To properly collect and curate biological data for comparisons and to correlate outcomes, as well as biomarker tracking across varying patient populations, researchers face challenges around scaling algorithms and code that weren't necessarily engineered for cloud scale. On facing such challenges Crosbie and Ujjwal noted that:
The anachronism for many of the most common genomics algorithms today is the failure to properly optimize for cloud technology... Memory requirements are often limited to a single compute node or expect a POSIX file system... a shift to cloud computing will be necessary as we move to the full-scale population studies that will be required to develop novel methods in precision medicine... As with most areas of science, building knowledge often goes hand in hand with legacy analysis features that turn out to be outdated as the discipline evolves.
Parquet's columnar storage format is reportedly well suited for reducing the I/O load associated with retrieving more genomic data than what's necessary for a specific computation, as well as optimizing storage compression ratios since the dimensions of the data make it fit well into columnar storage format.

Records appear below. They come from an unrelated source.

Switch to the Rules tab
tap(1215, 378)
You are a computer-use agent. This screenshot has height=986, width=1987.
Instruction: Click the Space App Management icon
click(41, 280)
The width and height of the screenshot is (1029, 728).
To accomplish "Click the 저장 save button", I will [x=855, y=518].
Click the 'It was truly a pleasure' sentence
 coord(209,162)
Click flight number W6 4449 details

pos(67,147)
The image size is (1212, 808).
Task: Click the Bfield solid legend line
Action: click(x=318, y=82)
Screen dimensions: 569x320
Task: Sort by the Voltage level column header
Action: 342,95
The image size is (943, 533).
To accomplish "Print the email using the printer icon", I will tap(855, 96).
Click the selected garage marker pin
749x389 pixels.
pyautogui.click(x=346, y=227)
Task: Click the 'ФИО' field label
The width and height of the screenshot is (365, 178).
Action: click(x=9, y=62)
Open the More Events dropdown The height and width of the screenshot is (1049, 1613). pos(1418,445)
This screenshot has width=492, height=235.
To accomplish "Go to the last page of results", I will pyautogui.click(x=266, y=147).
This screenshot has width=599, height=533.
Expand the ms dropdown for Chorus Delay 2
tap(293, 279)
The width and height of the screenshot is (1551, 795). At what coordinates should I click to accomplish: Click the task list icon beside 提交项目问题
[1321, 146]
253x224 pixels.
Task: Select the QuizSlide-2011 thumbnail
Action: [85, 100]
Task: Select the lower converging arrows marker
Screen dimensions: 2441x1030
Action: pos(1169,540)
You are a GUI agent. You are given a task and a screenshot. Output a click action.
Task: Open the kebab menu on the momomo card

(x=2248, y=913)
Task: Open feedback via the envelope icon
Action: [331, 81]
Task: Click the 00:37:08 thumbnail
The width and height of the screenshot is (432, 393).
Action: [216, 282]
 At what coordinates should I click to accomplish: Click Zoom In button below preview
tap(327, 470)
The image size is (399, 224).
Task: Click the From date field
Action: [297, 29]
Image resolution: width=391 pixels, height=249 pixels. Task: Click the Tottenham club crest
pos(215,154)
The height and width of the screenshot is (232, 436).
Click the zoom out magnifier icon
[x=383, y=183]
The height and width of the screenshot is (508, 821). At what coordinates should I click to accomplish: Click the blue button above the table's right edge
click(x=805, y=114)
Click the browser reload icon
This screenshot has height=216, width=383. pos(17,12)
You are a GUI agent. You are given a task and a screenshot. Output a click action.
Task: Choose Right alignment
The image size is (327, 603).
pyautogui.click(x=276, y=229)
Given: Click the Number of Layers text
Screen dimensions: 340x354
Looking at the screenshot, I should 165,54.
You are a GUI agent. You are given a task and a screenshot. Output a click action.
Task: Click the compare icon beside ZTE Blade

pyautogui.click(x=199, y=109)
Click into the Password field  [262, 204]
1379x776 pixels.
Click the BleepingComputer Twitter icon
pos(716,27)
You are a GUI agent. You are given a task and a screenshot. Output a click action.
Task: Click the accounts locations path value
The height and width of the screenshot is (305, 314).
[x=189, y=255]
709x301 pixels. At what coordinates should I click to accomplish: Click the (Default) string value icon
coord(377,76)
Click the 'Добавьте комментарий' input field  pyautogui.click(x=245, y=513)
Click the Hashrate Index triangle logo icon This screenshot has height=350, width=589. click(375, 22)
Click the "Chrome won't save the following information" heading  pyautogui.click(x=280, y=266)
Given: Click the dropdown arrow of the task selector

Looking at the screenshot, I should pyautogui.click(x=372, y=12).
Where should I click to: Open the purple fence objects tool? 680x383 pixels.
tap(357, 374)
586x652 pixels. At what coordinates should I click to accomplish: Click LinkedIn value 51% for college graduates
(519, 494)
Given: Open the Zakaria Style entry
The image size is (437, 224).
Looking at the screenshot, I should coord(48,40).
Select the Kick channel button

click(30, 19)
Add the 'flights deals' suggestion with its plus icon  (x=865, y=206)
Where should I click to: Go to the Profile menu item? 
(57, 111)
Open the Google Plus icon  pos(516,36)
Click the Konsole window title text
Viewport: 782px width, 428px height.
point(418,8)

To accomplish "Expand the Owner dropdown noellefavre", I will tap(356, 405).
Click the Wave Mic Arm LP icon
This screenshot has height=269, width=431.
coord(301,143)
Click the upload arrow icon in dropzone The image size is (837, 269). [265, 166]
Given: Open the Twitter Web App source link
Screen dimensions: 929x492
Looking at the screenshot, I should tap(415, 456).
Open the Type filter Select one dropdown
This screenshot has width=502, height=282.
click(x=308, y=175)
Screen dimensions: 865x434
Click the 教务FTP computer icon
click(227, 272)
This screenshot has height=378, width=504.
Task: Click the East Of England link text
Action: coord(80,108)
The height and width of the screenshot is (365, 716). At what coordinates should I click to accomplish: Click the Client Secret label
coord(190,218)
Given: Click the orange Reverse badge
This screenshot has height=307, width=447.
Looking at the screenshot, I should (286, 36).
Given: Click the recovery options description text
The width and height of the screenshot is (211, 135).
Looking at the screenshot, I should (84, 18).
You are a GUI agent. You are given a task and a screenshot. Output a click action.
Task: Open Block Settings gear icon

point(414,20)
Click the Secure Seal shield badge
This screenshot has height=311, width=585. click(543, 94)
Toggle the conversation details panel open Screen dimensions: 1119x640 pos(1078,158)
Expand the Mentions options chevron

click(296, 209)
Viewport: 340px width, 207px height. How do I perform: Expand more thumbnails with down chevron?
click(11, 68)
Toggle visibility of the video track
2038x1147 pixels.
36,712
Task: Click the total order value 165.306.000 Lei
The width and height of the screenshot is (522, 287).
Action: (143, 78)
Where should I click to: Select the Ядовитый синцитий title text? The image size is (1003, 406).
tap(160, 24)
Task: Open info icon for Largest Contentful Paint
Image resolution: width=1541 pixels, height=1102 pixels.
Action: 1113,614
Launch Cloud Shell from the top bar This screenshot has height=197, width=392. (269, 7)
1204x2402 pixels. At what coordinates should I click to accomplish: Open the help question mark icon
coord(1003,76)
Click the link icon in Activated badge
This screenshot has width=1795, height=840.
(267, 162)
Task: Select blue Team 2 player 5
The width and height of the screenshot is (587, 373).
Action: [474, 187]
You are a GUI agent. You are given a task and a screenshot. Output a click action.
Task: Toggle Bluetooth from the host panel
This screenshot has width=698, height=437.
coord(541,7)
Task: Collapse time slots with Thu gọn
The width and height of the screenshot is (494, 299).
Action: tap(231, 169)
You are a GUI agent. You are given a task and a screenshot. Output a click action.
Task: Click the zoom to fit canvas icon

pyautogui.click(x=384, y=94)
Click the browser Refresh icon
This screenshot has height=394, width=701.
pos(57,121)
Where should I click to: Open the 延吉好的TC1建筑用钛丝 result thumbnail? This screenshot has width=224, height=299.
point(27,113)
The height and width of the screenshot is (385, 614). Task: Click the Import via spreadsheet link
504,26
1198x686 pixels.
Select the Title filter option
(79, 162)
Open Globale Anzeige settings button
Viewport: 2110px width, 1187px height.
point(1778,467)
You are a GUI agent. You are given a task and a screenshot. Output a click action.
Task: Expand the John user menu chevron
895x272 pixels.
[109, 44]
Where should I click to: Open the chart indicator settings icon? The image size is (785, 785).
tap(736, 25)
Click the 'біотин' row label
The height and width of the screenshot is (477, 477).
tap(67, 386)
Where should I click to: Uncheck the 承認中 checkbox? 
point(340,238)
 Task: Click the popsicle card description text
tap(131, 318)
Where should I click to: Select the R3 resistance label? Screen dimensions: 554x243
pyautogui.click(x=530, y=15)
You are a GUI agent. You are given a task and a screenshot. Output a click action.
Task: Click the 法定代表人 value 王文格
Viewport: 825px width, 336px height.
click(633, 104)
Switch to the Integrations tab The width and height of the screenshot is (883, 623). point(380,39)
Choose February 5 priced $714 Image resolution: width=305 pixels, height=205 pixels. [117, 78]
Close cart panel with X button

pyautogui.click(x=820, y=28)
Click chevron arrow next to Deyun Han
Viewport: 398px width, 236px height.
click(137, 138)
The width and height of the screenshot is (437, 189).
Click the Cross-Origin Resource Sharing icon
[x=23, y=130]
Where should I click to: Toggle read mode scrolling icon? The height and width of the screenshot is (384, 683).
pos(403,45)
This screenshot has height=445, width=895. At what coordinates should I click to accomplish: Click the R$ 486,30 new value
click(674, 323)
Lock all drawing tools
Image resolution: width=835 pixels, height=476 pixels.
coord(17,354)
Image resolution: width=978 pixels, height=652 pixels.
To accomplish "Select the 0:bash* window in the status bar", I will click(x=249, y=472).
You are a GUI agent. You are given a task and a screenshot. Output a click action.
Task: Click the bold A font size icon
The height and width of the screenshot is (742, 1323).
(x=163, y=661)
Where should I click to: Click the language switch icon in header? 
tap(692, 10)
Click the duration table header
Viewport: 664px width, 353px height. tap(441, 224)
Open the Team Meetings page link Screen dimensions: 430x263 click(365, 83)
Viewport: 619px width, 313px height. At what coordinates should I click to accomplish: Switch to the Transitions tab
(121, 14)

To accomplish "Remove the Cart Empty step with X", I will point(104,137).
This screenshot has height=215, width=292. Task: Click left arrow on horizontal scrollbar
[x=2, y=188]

Parquet and HDFS enabled S3 storage, as well as a new Avro schema and file format bdg, and in-memory caching via Spark drove a reported 25% decrease in file storage size compared to platforms built on bam files like Hadoop-BAM, and produced a reported 50x performance gain on a 100-node cluster. Crosbie and Ujjwal noted performance gains from a 2013 University of California at Berkeley EECS paper but went on to demonstrate running ADAM Spark on EMR using data from the 1000 genome project. They also noted AWS' public data sets program that provides public access to popular genomics data sets like TCGA and ICGC without having to pay for raw storage.
Spark doesn't readilly address every bioinformatics problem though. Some processes don't lend themselves to parallelizing small tasks. Crosbie and Ujjwal noted gene sequence assembly as one of the tasks that won't necessarily transition to Spark well.
Comments around the need for ADAM came up in reference to the Broad Institute's recent collaboration with Cloudera and the release of the GATK4 pipeline running on Spark. Crosbie and Ujjwal cited ADAM as an example of where Spark on EMR could be applied in the bioinformatics discipline but did not endorse it over other solutions. They mentioned the VariantSpark project as a similarly architected platform in the space, but picked ADAM for demonstration purposes due to its stable release and having been an early but well known Spark project in bioninformatics.